> _Task instructions_
1. Name every kind of quote mark the string interpolation article gives for creating string literals.
2. What date appears on the string interpolation article?
3. Carry on writing the string interpolation article from the point where it stops.

> _Selected passage_
Fraser Hamilton

String interpolation in JavaScript

July 01, 2020

No matter what you’re doing in JavaScript you’re going to have to deal with strings at some point. String interpolation makes working with them a hell of a lot easier so it’s a great tool to get a handle on.

There’s a few different ways that we can create string literals, with single quotes ':

const normalSingle = 'Hello World!'

with double quotes ":

const normalDouble = 'The Quick Brown Fox'

and finally with a backtick, this is the one we’re going to be focusing on in this article.

> _Material supplied_
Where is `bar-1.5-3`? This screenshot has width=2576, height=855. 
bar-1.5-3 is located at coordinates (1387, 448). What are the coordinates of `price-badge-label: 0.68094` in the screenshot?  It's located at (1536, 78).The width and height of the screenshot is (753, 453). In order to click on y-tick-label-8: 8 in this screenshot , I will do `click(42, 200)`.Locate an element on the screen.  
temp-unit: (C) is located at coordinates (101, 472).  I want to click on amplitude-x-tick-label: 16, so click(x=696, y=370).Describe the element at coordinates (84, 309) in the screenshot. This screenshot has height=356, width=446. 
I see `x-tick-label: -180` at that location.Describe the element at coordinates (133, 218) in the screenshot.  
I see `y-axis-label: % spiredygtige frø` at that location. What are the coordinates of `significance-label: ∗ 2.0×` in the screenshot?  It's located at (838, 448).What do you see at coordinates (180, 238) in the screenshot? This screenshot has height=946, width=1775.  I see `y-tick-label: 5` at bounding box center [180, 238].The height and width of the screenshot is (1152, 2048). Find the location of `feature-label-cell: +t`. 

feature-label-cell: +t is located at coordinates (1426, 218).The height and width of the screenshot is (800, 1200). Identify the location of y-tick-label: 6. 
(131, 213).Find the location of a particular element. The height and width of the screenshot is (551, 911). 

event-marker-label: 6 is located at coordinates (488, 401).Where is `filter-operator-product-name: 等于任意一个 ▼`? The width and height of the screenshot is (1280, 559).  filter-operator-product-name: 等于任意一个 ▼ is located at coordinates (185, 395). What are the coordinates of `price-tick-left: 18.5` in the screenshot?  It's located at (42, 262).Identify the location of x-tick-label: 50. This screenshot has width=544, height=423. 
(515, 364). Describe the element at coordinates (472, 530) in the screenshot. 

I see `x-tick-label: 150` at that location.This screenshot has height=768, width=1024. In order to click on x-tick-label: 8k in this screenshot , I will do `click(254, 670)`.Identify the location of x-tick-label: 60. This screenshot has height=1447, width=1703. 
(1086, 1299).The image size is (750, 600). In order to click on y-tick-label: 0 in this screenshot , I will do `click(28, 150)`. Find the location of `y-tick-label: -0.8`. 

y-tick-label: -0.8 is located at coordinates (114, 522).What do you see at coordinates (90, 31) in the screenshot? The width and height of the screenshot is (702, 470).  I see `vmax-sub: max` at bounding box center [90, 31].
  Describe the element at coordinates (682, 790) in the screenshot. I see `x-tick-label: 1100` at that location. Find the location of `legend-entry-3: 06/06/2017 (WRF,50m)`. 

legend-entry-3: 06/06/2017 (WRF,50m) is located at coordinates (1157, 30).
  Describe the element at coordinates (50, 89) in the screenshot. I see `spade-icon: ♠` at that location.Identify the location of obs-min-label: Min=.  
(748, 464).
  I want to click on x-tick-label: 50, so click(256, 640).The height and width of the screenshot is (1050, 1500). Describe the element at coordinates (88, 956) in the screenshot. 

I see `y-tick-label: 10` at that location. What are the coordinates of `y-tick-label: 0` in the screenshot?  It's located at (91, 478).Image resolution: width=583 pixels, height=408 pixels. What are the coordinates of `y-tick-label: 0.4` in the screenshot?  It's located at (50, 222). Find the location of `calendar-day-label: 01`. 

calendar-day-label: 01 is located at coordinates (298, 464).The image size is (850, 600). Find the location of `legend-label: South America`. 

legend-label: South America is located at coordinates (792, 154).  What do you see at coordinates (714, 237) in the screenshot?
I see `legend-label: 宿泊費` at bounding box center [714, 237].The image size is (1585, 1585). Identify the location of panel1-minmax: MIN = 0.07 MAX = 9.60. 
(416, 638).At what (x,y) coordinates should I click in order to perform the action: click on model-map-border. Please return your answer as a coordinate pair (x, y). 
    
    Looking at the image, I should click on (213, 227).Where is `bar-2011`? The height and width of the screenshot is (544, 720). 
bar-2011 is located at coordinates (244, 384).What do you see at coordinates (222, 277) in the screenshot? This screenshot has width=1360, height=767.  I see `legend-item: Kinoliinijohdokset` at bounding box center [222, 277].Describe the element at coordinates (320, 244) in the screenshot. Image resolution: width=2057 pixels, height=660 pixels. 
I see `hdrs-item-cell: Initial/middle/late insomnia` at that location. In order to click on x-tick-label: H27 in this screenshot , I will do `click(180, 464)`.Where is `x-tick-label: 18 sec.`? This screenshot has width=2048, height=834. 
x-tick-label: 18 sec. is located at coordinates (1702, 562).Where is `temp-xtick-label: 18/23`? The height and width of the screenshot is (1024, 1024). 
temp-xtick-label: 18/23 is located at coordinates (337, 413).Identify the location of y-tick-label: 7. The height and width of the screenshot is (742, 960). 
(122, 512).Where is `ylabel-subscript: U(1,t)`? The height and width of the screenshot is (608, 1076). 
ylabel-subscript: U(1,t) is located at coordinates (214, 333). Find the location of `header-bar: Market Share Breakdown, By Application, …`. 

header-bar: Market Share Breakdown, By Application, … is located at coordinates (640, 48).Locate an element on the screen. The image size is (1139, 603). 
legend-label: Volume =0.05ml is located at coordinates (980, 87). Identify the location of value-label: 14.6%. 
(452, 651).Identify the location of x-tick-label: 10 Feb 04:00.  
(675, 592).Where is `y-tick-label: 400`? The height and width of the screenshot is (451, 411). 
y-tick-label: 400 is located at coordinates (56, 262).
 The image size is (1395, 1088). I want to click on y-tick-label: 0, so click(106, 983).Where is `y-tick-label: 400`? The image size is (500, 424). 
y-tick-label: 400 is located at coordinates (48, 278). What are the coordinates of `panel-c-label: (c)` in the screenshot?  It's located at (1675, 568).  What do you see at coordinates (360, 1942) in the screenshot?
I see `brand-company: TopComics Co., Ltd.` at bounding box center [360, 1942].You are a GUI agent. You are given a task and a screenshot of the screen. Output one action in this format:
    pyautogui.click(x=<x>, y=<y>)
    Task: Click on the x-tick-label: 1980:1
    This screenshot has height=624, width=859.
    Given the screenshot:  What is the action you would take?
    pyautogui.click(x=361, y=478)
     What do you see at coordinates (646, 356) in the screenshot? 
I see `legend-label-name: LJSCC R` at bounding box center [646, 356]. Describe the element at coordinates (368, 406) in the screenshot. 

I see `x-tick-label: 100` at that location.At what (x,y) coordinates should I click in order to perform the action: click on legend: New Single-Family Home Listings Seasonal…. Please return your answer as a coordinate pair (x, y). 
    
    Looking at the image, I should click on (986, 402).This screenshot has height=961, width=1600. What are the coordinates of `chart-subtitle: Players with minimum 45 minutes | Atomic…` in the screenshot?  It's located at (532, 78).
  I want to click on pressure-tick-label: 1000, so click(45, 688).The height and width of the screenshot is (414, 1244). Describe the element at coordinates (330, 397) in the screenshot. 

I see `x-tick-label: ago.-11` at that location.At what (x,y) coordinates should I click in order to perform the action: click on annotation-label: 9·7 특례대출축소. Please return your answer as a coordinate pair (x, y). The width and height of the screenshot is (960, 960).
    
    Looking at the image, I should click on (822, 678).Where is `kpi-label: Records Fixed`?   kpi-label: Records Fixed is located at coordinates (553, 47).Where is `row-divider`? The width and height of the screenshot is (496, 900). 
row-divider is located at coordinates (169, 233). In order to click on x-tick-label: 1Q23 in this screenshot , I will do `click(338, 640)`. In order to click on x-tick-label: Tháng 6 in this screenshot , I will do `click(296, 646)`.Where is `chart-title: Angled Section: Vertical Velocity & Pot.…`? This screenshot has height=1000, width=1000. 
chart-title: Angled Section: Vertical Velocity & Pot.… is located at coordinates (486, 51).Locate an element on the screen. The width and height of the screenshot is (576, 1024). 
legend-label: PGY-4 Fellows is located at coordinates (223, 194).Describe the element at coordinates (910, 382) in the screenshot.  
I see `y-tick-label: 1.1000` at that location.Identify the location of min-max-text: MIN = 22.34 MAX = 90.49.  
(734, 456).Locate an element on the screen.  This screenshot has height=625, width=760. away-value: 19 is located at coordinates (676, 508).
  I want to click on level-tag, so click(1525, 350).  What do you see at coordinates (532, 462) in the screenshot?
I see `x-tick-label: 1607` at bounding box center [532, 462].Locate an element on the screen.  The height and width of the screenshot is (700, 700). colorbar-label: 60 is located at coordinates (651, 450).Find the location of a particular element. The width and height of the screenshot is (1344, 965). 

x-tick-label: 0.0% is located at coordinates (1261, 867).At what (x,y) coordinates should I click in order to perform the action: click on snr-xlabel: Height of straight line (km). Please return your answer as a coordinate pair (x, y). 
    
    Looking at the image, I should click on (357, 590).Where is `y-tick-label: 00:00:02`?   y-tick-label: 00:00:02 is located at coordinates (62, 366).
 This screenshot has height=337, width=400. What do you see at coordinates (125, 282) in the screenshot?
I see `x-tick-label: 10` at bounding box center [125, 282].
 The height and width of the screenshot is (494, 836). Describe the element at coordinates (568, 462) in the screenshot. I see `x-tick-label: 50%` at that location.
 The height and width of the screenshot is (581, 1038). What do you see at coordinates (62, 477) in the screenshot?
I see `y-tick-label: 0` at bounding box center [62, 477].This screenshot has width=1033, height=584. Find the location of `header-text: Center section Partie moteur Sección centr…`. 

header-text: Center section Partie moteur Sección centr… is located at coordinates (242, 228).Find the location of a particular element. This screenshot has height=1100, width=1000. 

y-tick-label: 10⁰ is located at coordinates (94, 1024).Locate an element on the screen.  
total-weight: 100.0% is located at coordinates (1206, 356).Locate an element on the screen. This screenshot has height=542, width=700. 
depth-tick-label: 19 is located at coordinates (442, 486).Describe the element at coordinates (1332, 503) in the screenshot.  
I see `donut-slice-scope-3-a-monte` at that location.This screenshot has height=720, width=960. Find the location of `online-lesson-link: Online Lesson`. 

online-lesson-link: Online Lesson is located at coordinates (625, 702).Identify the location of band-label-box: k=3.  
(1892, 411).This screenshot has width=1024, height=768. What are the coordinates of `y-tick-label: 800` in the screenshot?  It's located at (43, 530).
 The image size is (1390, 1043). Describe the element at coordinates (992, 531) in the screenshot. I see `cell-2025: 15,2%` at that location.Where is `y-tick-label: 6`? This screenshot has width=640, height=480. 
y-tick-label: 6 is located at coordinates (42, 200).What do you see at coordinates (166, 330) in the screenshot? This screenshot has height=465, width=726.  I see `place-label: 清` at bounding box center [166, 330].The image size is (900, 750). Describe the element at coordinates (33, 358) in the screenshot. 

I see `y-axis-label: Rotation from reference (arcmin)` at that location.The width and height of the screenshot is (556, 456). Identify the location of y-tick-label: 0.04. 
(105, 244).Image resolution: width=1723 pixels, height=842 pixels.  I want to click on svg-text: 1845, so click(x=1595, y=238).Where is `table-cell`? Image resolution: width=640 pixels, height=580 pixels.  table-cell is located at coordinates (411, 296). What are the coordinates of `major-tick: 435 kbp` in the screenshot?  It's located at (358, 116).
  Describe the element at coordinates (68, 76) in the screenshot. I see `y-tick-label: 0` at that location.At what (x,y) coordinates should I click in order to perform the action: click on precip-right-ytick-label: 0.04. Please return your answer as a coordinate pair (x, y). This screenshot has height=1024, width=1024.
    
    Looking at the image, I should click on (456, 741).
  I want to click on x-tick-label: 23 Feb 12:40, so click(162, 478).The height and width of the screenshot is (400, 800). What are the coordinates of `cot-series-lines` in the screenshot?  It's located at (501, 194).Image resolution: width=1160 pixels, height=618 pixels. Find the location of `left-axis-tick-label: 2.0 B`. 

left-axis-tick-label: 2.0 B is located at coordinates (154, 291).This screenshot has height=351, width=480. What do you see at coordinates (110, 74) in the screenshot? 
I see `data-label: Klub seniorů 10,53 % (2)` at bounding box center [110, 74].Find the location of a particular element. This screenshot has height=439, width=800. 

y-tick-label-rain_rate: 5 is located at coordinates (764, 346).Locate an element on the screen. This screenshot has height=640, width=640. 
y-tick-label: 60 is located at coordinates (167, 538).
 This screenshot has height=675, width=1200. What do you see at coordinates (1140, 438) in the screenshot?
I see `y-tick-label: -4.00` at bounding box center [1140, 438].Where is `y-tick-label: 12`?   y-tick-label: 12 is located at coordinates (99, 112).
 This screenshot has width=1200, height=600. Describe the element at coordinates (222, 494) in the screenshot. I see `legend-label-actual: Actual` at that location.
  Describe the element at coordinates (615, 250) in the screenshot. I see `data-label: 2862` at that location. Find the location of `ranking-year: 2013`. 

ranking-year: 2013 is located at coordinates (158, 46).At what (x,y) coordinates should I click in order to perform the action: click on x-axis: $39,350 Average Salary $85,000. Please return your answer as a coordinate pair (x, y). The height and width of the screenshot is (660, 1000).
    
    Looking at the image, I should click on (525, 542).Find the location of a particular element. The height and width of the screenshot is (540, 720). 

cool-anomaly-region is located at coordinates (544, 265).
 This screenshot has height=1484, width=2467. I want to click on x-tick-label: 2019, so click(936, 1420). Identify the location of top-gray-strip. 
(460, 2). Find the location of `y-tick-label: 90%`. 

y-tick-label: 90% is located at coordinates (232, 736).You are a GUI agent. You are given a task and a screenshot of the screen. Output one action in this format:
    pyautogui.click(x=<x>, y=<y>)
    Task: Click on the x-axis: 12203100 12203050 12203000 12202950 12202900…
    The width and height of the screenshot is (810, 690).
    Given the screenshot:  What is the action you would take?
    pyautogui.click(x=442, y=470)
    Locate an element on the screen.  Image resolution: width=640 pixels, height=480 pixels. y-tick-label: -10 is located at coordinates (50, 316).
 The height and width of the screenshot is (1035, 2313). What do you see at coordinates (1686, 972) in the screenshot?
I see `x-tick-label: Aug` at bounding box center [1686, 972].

> _Your written answers_
1. Single quotes, double quotes, backtick

2. July 01, 2020

3.
const templateLiteral = `The Quick Brown Fox`

Multi-line strings

When we enclose our string with backticks we refer to it as a template literal, added in ES6 they bring a lot to the table. For example using a normal string you would need to use this syntax to get a new line:

const normal = `The Quick Brown Fox /n jumped over the lazy dog`

You could achieve the same in a template literal like this:

const templateLiteral = `The Quick Brown Fox
                         jumped over the lazy dog`

Expression interpolation

This is where you’ll really start to see the power of this feature, embedding an expression inside a normal string might look like this:

const a = 7
const b = 2

const result = 'The result is ' + (a + b) + '.'
// The result is 9

Whereas with template literals we can make it more readable:

const a = 7
const b = 2

const result = `The result is ${a + b}.`
// The result is 9

It’s even possible to nest these template literals but we’ll save that for a future article.